RIO DE JANEIRO -- Muhammad Ali called himself the greatest of all time, and the way he continues to inspire the United States boxing team ahead of the first Olympic Games after his passing proves it.
Born Cassius Clay, the 1960 Olympic gold medalist passed away two months before the Olympics in Rio de Janeiro, and 2012 Olympic gold medalist Claressa Shields is one of the fighters to look up to the former heavyweight champion.
Ali passed away the same day Shields met another great boxer in Floyd Mayweather, and Ali’s message to the African-American community also makes him an inspiration outside the ring.
“Back when they said that blacks were ugly, he said ‘I’m black and I’m pretty. And I can fight.’ He kind of gave that belief that you are beautiful, that you are brilliant,” Shields said. “I actually went to his memorial, and it was three hours of being very emotional. He was one of the most dangerous fighters in the game, and he was beautiful also.
“But just the way that he brought people together by showing his love to the world. He wanted to bring people together and have us help each other, and that’s one of the biggest things that he left for me. He wanted to continue his legacy not just with boxing. I hope I can do him justice when I speak on him and speak about him, and also when I fight. Nobody will ever be known as great as Muhammad Ali, ever, but at least I can try to get close.”
Mikaela Mayer, the other female boxer in the U.S. Olympic team, hopes to live up to Ali’s legacy as she enters the ring in Rio de Janeiro.
“Muhammad Ali has left a great legacy in the sport,” she said. “I think his passing came in an ironic time, about to go to the Olympic Games. He created a legacy that will be remembered forever. Hopefully girls like Claressa and myself, and all of us can live up to his legacy and represent it in a good way.”
For the male boxers, trying to win an Olympic gold medal like the legendary fighter would be a way to honor Ali.
“Muhammad Ali paved the way for all of us,” said Shakur Stevenson, the first American male boxer to win junior and youth world titles and a Youth Olympic Games gold medal. “He started it all in the Olympics, like everybody else. We’re trying to follow his footsteps and do the same thing. Trying to create a legacy.”
“I think that Muhammad Ali paved the way for me and the rest of the team,” agreed Cleveland’s Charles Conwell, the youngest member of the U.S. Olympic boxing team. “Muhammad Ali, coming straight of high school and going to the Olympics, and me doing the same thing, is a real inspiration and motivation for me to go get the gold medal, to fight even harder and live up to his legacy.”
“Muhammad Ali had left a big legacy in this sport,” said Carlos Balderas, who also enters his first Olympics. “He was really cocky, but it’s just the way he was, confident, you know? He backed it up.
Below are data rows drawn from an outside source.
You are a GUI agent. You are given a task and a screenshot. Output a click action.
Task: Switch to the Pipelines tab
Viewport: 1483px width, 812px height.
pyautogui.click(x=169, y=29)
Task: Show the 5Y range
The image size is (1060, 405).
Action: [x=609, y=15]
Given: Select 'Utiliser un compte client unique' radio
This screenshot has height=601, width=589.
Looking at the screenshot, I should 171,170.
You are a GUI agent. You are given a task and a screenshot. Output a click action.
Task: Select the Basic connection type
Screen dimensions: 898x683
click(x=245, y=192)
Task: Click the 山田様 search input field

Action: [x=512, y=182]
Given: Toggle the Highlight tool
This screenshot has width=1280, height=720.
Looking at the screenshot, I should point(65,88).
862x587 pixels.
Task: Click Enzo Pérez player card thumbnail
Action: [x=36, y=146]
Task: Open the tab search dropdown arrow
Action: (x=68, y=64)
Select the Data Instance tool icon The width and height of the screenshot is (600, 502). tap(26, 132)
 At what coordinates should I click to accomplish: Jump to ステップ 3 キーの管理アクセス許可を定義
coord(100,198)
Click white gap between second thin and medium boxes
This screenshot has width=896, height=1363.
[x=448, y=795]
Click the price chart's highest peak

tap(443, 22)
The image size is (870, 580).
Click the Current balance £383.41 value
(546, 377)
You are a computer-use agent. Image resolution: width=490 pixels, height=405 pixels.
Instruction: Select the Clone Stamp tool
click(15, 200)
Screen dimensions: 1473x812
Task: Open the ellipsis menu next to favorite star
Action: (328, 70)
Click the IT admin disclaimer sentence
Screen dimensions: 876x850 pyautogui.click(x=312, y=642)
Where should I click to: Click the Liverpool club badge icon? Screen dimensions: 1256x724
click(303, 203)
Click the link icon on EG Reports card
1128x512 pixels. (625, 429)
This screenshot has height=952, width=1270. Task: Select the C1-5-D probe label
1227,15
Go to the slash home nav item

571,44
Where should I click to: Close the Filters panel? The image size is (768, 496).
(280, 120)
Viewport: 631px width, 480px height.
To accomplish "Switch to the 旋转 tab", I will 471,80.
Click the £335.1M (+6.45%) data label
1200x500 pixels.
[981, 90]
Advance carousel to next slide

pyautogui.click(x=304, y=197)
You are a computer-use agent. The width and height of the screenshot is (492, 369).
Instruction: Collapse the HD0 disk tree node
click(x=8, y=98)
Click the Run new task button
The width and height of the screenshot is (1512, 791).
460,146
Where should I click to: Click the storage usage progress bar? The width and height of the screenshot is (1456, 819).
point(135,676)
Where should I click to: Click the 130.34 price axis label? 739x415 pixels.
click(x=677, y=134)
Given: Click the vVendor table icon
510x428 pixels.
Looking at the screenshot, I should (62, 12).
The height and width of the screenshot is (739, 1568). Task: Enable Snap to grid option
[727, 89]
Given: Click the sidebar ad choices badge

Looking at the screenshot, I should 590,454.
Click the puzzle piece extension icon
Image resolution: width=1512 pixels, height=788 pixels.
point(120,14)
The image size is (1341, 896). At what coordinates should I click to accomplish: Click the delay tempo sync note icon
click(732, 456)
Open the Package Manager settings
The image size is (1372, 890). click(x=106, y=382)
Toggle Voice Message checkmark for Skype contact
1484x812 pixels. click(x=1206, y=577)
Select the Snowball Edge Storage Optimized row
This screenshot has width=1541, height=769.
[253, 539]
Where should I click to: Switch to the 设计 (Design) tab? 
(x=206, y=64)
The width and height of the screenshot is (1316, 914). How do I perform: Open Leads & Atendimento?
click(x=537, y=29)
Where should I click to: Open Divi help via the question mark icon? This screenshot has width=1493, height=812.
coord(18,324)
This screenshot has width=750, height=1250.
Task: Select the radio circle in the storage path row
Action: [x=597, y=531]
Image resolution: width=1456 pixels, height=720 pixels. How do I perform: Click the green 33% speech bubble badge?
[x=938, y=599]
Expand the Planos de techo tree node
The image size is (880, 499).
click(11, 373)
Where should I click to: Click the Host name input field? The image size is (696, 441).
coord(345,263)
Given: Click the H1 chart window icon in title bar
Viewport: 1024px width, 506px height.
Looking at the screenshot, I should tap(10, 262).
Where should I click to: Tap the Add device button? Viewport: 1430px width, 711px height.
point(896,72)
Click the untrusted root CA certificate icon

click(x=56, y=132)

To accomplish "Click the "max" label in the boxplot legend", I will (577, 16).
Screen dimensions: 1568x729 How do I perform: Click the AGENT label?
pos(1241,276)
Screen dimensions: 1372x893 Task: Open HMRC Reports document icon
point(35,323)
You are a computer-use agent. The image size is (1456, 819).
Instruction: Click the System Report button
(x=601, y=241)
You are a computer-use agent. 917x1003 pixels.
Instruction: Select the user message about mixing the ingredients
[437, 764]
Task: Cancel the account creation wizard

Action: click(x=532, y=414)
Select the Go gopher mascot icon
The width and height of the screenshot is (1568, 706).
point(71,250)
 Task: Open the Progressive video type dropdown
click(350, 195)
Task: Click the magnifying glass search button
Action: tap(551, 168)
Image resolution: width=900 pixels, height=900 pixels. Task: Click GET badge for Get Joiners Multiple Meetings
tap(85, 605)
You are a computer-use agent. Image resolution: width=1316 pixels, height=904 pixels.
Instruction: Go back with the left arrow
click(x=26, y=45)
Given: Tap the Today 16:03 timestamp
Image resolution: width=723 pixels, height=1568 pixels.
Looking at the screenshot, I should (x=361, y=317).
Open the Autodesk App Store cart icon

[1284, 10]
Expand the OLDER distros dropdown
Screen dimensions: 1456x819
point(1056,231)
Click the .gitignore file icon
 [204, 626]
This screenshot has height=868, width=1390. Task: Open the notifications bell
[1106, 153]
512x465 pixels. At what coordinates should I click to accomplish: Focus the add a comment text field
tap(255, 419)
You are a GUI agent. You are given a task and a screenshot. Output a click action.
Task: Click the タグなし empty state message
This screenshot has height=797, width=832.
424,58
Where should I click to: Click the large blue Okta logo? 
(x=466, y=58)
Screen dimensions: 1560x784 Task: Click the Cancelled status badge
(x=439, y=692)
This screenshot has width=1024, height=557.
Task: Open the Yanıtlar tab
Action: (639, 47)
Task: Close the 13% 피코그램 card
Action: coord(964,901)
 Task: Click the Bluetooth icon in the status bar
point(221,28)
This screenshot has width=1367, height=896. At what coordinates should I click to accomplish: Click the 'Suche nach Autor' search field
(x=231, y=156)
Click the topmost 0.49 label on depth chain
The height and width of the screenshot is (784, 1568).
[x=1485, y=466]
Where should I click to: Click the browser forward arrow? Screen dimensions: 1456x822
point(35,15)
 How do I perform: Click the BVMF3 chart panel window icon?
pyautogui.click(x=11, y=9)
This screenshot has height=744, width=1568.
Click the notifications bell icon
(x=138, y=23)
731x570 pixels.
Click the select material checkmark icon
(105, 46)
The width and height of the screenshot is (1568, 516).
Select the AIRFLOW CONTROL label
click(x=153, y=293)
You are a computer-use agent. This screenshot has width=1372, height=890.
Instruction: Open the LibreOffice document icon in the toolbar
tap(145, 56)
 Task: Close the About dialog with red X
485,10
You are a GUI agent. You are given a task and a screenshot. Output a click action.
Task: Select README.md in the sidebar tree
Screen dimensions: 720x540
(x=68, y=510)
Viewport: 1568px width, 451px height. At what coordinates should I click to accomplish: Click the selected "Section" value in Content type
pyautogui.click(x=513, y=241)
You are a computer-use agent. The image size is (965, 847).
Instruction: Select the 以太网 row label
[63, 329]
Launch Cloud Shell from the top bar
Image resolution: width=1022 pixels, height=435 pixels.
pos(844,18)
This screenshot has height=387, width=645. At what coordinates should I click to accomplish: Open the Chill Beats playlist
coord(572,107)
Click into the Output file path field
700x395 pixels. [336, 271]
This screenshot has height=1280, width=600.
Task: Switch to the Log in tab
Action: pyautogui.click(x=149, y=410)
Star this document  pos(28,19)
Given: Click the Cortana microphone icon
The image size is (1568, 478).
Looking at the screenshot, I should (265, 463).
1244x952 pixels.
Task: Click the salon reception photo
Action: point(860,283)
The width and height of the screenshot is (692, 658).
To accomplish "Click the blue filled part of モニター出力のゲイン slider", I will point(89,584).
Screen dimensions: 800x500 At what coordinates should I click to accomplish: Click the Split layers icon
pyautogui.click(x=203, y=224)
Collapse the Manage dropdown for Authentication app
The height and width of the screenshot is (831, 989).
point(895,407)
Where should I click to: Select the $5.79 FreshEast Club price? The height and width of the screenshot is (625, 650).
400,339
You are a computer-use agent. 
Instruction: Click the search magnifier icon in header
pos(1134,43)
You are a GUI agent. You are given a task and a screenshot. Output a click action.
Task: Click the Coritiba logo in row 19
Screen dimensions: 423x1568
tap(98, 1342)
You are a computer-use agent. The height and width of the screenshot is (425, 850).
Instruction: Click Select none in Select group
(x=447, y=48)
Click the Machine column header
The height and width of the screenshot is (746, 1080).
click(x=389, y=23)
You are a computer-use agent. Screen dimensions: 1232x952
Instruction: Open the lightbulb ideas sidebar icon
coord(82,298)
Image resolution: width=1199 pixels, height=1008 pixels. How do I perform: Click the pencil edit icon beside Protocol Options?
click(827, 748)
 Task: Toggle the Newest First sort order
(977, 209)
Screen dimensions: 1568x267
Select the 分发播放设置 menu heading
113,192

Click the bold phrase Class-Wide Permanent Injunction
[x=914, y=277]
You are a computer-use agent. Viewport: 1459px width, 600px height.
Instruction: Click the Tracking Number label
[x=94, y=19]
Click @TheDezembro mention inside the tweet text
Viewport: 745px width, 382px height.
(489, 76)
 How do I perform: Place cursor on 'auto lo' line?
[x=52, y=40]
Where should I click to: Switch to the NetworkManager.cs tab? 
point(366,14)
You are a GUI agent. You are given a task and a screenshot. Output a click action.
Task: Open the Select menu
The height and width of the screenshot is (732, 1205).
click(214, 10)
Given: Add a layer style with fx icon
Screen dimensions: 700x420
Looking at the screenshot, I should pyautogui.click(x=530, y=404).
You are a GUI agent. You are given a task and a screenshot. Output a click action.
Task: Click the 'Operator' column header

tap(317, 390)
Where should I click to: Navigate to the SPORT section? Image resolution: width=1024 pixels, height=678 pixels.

Those are some big shoes to fit in, but a gold medal would honor him a lot.”
The competition for boxers in Rio start on Aug. 6, and the Americans see the gold medal as the perfect way to follow Ali’s footsteps and start their own legacy in the sport.
“He was always motivating me, inspiring me, and him being a gold medalist and passing away recently, that keeps in my mind to win a gold medal for team USA,” said Antonio Vargas, who turns 20 years old during the Olympics. “Just have that in my mind, to win the gold like he did.”
“Muhammad Ali is definitely an inspiration for me,” Nico Hernandez agreed, “and him being a gold medalist, I just hope to follow his footsteps and just continue to make a good legacy for myself.”
Gary Antuanne Russell, who comes from a traditional family in boxing, already sees himself dedicating the Olympic gold to the greatest.
“He wanted us to walk in his footsteps,” Russell said. “He was a great person, and truly speaking for myself, I’ll dedicate this gold medal to him.”